I did exactly what you're saying and it saved me. I run a small contracting business on the side—similar income to yours—and I was bleeding money on Robinhood's options trading fees without even realizing it. Thought I was being smart trying to grow the money faster.

Here's what actually worked for me:

  • Moved $10K to a Marcus 4.8% HYSA immediately. That's $480 a year just sitting there, zero risk. No fees.
  • Opened a Vanguard individual brokerage and dumped $3K into VTSAX (total market index fund). No trading fees, expense ratio is 0.03%. Six months in I'm up about $140.
  • Kept maybe $2K in a regular checking account for immediate side job expenses so I'm not constantly moving money around.
  • Stopped touching options entirely. It's not worth it unless you actually know what you're doing—and I didn't.
  • Set it on autopilot. Every month when a side job pays, $500 goes to Marcus, $300 goes to VTSAX, rest stays liquid.
  • Honestly the HYSA alone probably would've saved me from that Robinhood trap. The 4.8% feels boring compared to watching options move, but $3,200 in fees is way more expensive than "boring." That's a week of work gone.

    Don't feel bad about the fees though—Robinhood's whole thing is making it easy to feel like you're investing when really you're gambling.

    Mar 24

    Yeah, Robinhood's fee structure is brutal for frequent traders. I did the same thing with my contracting side income three years ago—thought I'd be smarter than a savings account. Lost about $1,800 to their options fees and spreads before I quit.

    Here's what actually worked for me:

  • Move that $12-15K to a high-yield savings account (currently Ally at 4.25% or Marcus at 4.5%).
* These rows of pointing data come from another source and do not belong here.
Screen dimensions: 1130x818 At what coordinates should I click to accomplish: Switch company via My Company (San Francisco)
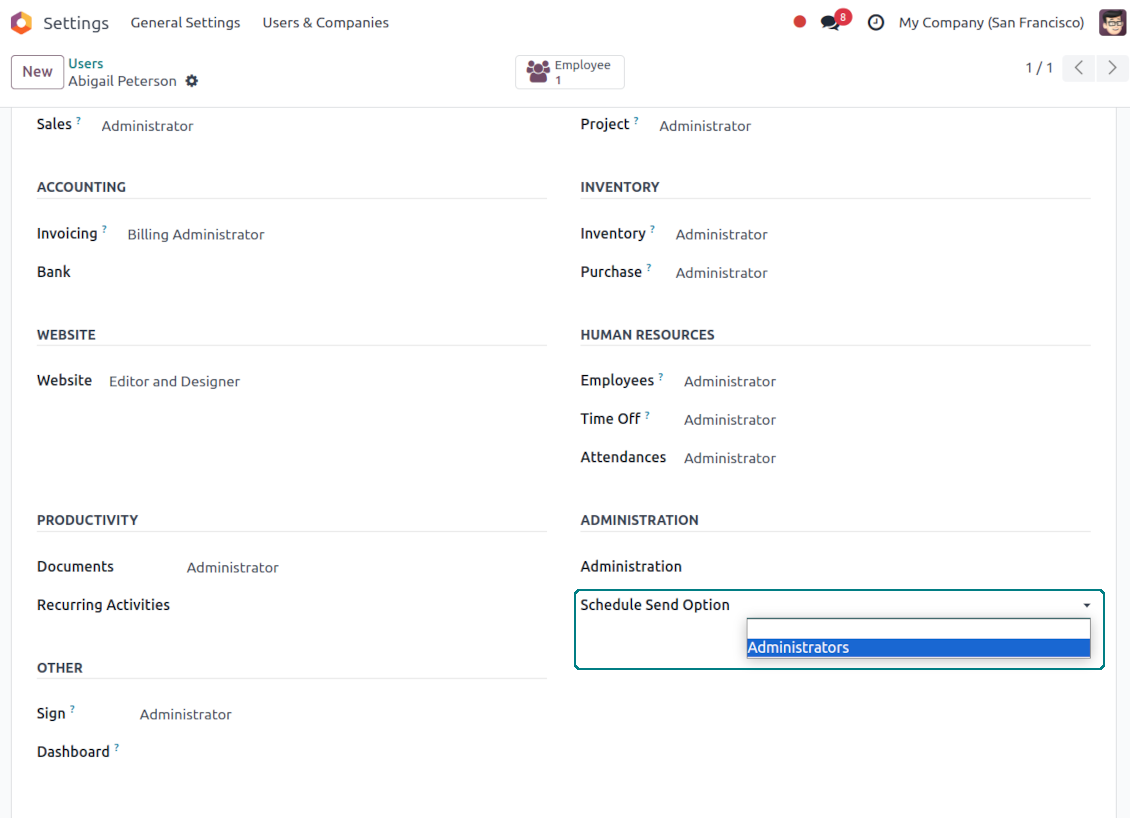pyautogui.click(x=990, y=23)
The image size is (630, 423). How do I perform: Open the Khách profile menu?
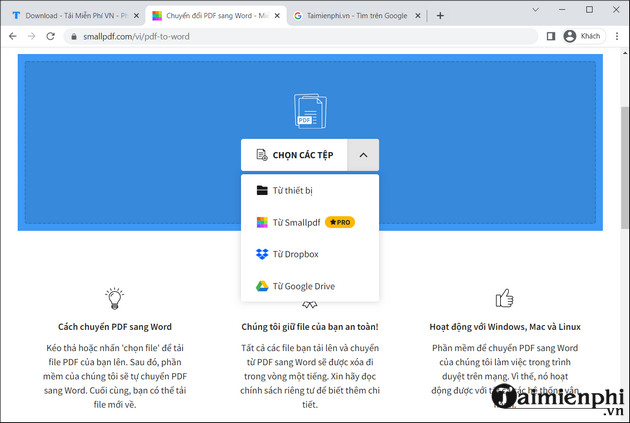point(582,36)
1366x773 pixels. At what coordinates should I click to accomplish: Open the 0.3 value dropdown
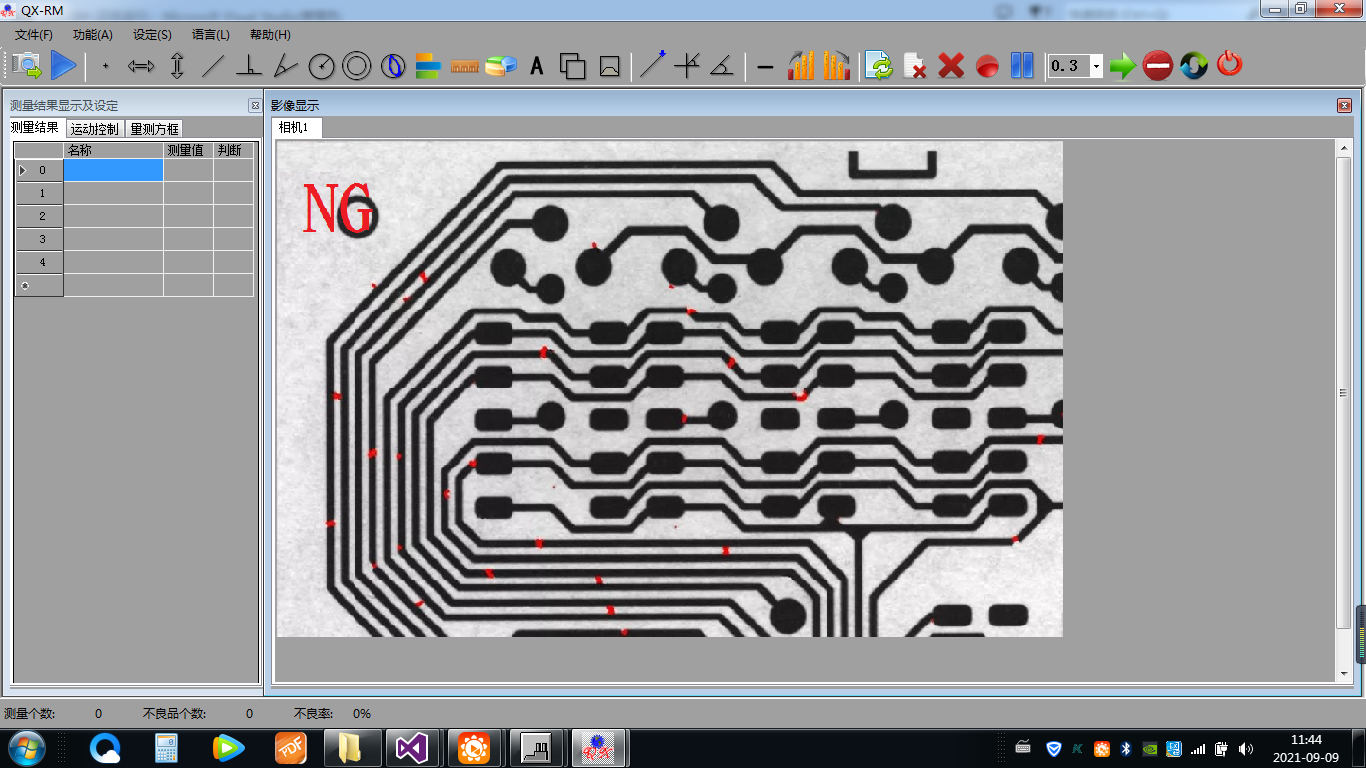[x=1096, y=66]
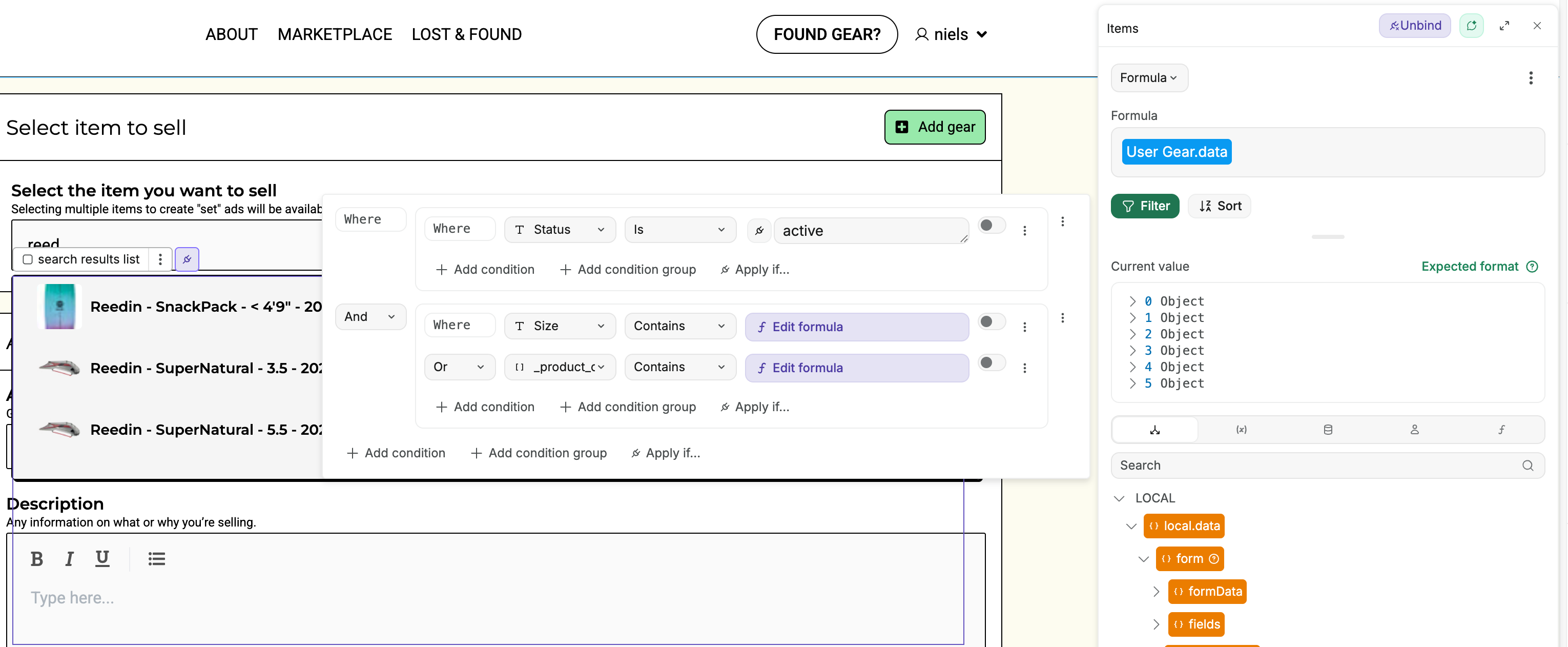Expand the formData tree node

(x=1156, y=592)
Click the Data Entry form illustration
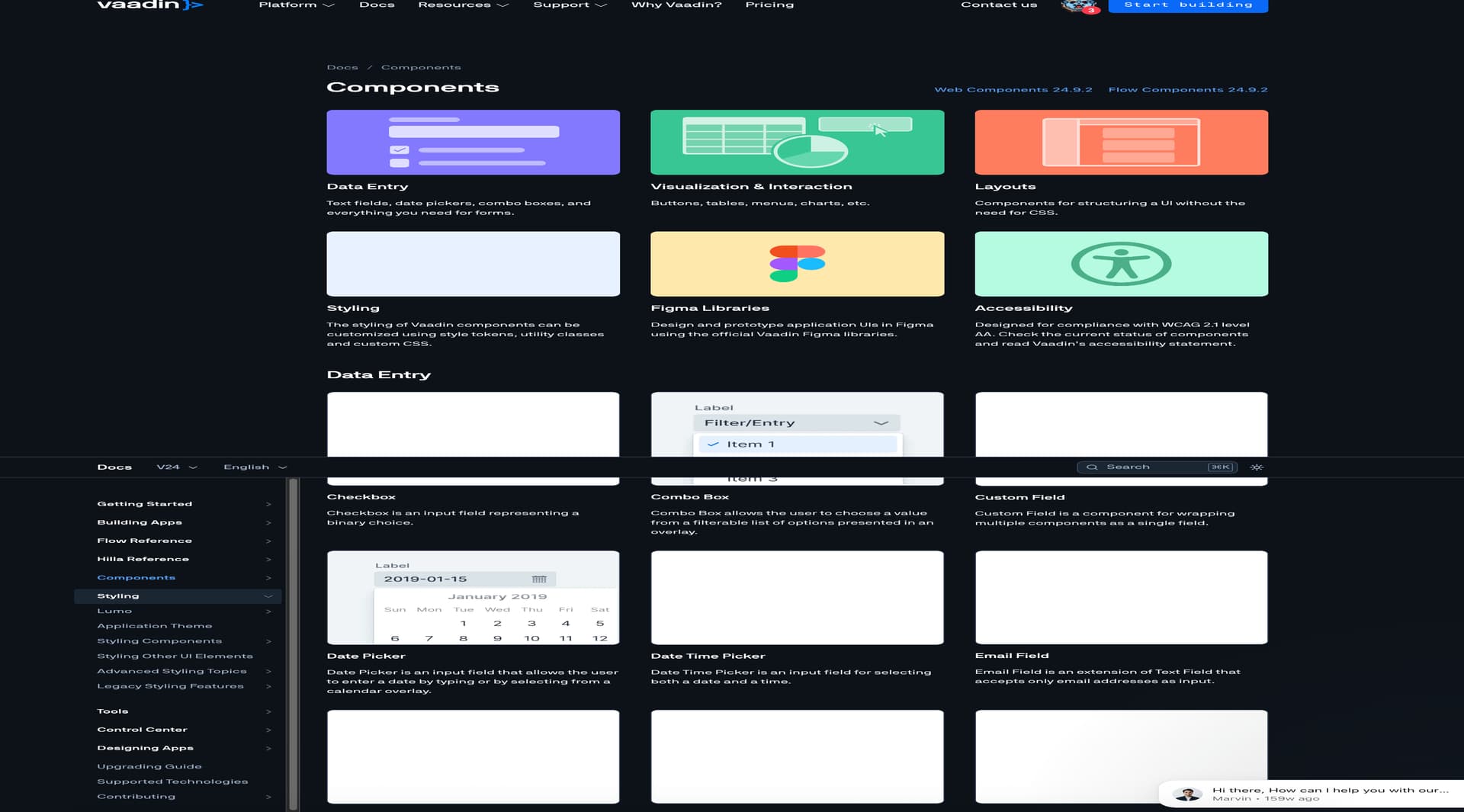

Zero fees, no trading losses.
  • Once it hits $25K, split it: keep $15K liquid in the HYSA, move $10K to a Vanguard total market index fund (VTSAX). One-time buy, almost zero fees.
  • Set it and forget it. Don't touch it monthly.
  • If you want to play with smaller amounts for learning, fine—but use a separate $500. Don't gamble your actual side gig savings.
  • That $3,200 is 20% of your annual take. Not worth the adrenaline rush. Your electrician skills are your real compounding asset.